Question

The product of three consecutive natural numbers is divisible by (a) 6 (b) 5 (c) 7 (d) 4

Answer

**step1** Understanding the problem

The problem asks us to identify which number always divides the product of three consecutive natural numbers. Natural numbers are the counting numbers like 1, 2, 3, 4, and so on. Consecutive numbers mean numbers that follow each other in order, such as 1, 2, 3 or 5, 6, 7.

**step2** Choosing examples and calculating products

To understand this, let's pick a few sets of three consecutive natural numbers and find their products.
Example 1: Let the three consecutive natural numbers be 1, 2, and 3.
Their product is $$1 \times 2 \times 3 = 6$$.
Example 2: Let the three consecutive natural numbers be 2, 3, and 4.
Their product is $$2 \times 3 \times 4 = 24$$.
Example 3: Let the three consecutive natural numbers be 3, 4, and 5.
Their product is $$3 \times 4 \times 5 = 60$$.
Example 4: Let the three consecutive natural numbers be 4, 5, and 6.
Their product is $$4 \times 5 \times 6 = 120$$.

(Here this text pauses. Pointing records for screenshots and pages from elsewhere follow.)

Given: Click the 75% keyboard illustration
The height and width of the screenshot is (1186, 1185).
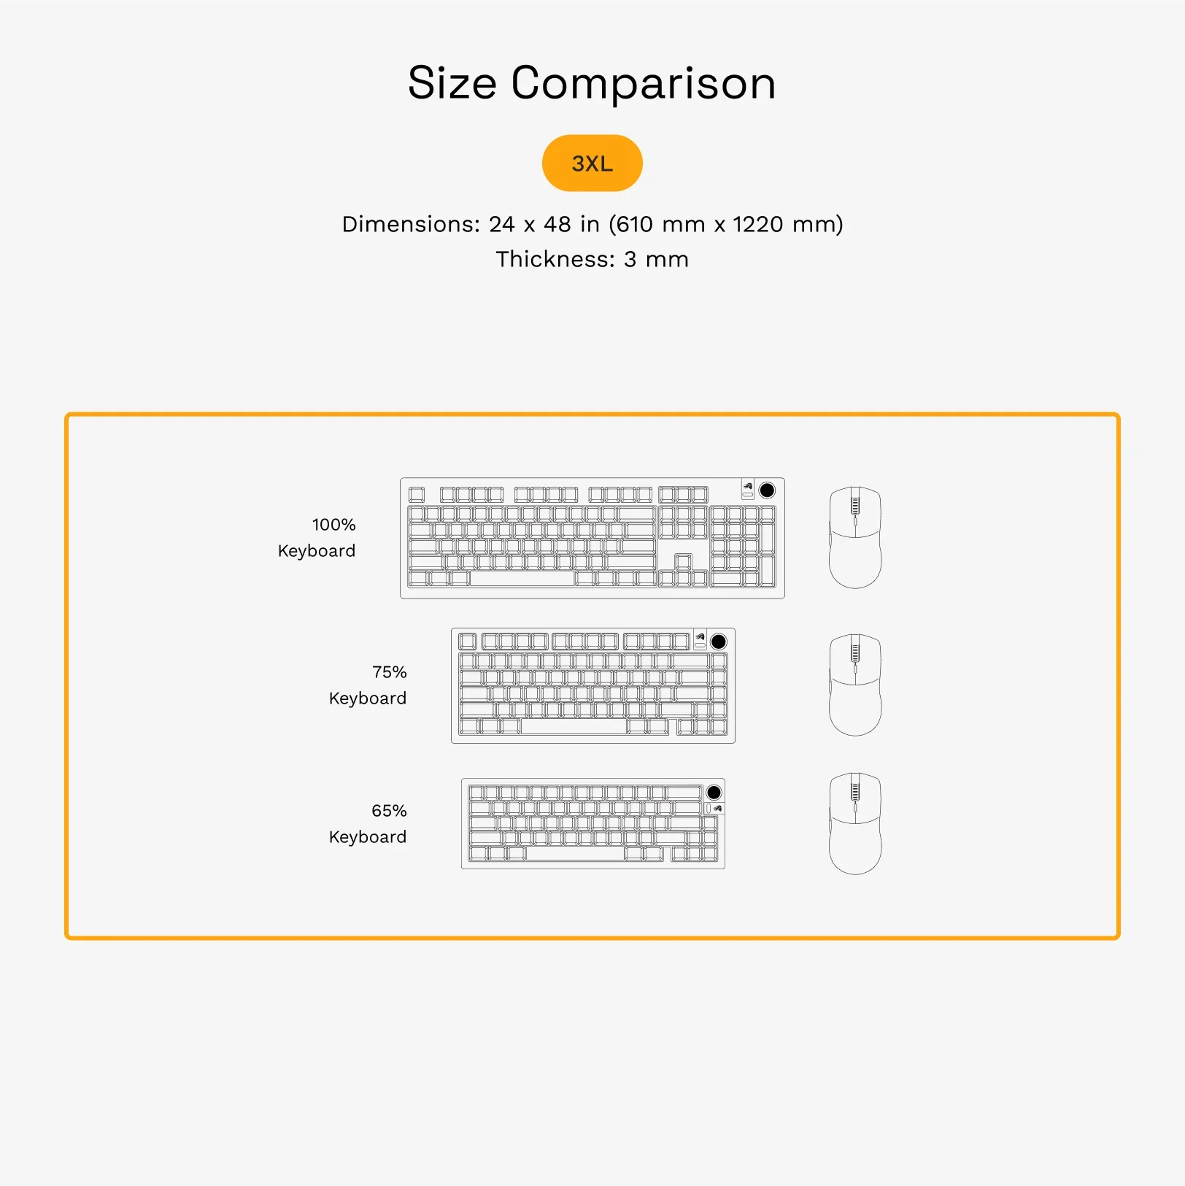Looking at the screenshot, I should pyautogui.click(x=592, y=686).
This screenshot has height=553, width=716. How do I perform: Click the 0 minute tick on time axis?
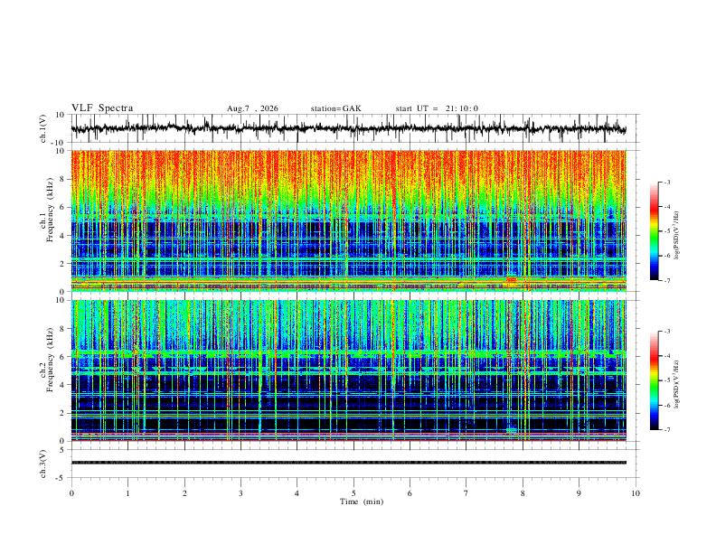[x=71, y=493]
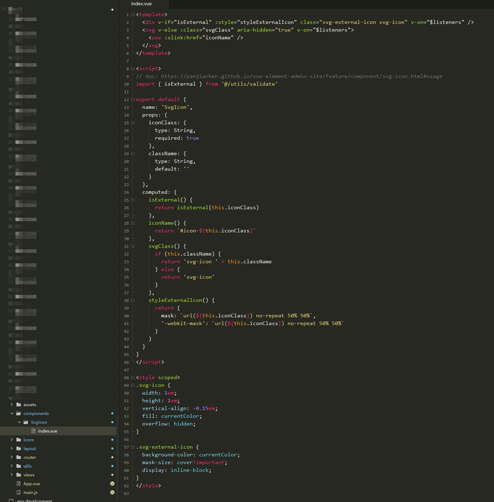
Task: Open the layout folder label
Action: (x=29, y=449)
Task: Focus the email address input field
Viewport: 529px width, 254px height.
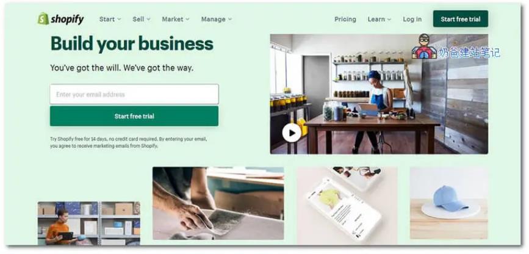Action: click(x=134, y=94)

**step3** Checking divisibility by the given options

Now, let's check if each of our products (6, 24, 60, 120) is divisible by the numbers given in the options: (a) 6, (b) 5, (c) 7, (d) 4.
**Check option (a) 6:**
- Is 6 divisible by 6? Yes, $$6 \div 6 = 1$$.
- Is 24 divisible by 6? Yes, $$24 \div 6 = 4$$.
- Is 60 divisible by 6? Yes, $$60 \div 6 = 10$$.
- Is 120 divisible by 6? Yes, $$120 \div 6 = 20$$.
It appears that 6 always divides the product of three consecutive natural numbers.
**Check option (b) 5:**
- Is 6 divisible by 5? No, because $$6 \div 5$$ does not result in a whole number.
Since we found one case (1, 2, 3, whose product is 6) where the product is not divisible by 5, option (b) is not the correct answer.
**Check option (c) 7:**
- Is 6 divisible by 7? No, because $$6 \div 7$$ does not result in a whole number.
Since we found one case where the product is not divisible by 7, option (c) is not the correct answer.
**Check option (d) 4:**
- Is 6 divisible by 4? No, because $$6 \div 4$$ does not result in a whole number.
Since we found one case where the product is not divisible by 4, option (d) is not the correct answer.

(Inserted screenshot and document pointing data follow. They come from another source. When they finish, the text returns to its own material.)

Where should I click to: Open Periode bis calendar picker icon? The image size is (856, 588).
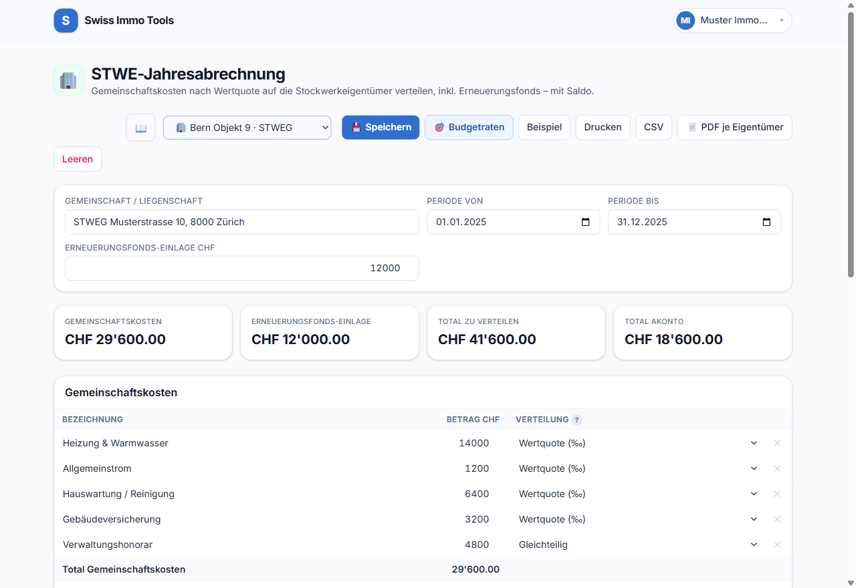(767, 222)
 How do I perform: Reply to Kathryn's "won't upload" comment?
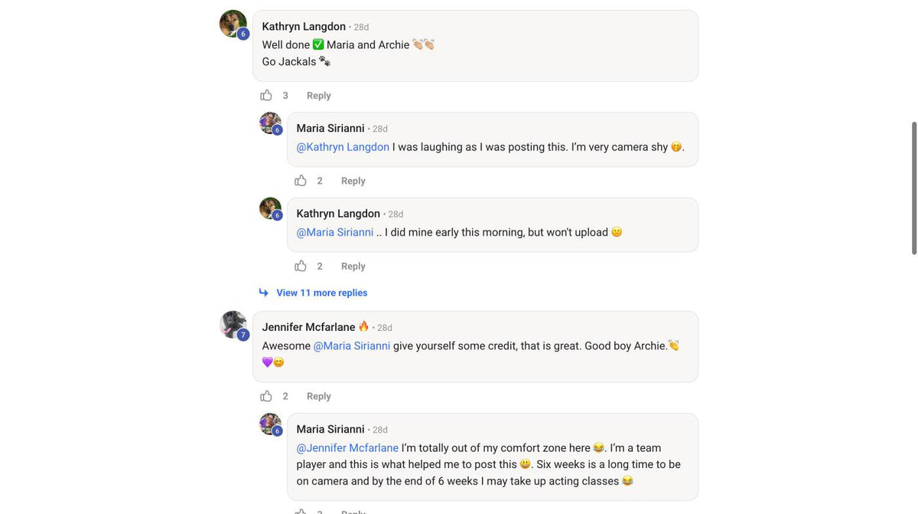pyautogui.click(x=353, y=266)
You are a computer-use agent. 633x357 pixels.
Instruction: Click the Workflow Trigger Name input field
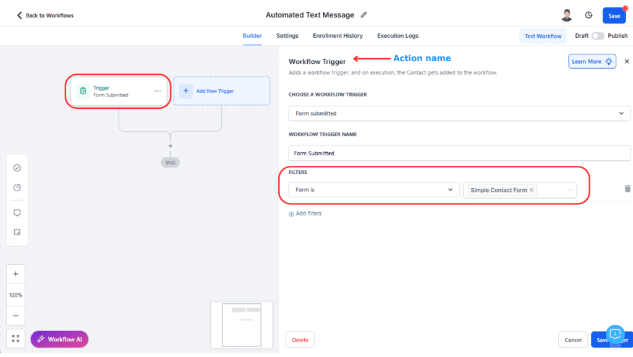click(x=459, y=153)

**step4** Reasoning for divisibility by 6

Let's think about why the product of three consecutive natural numbers is always divisible by 6.
1. **Divisibility by 2:** Among any three consecutive natural numbers, there will always be at least one even number (a number divisible by 2). For example, in 1, 2, 3, the number 2 is even. In 2, 3, 4, the numbers 2 and 4 are even. In 3, 4, 5, the number 4 is even. Since there's always an even number, the product will always have a factor of 2.
2. **Divisibility by 3:** Among any three consecutive natural numbers, there will always be exactly one number that is a multiple of 3 (a number divisible by 3). For example, in 1, 2, 3, the number 3 is a multiple of 3. In 2, 3, 4, the number 3 is a multiple of 3. In 4, 5, 6, the number 6 is a multiple of 3. Since there's always a multiple of 3, the product will always have a factor of 3.
Because the product of three consecutive natural numbers always contains both a factor of 2 and a factor of 3, it must be divisible by $$2 \times 3 = 6$$.

**step5** Final Answer

Based on our examples and reasoning, the product of three consecutive natural numbers is always divisible by 6.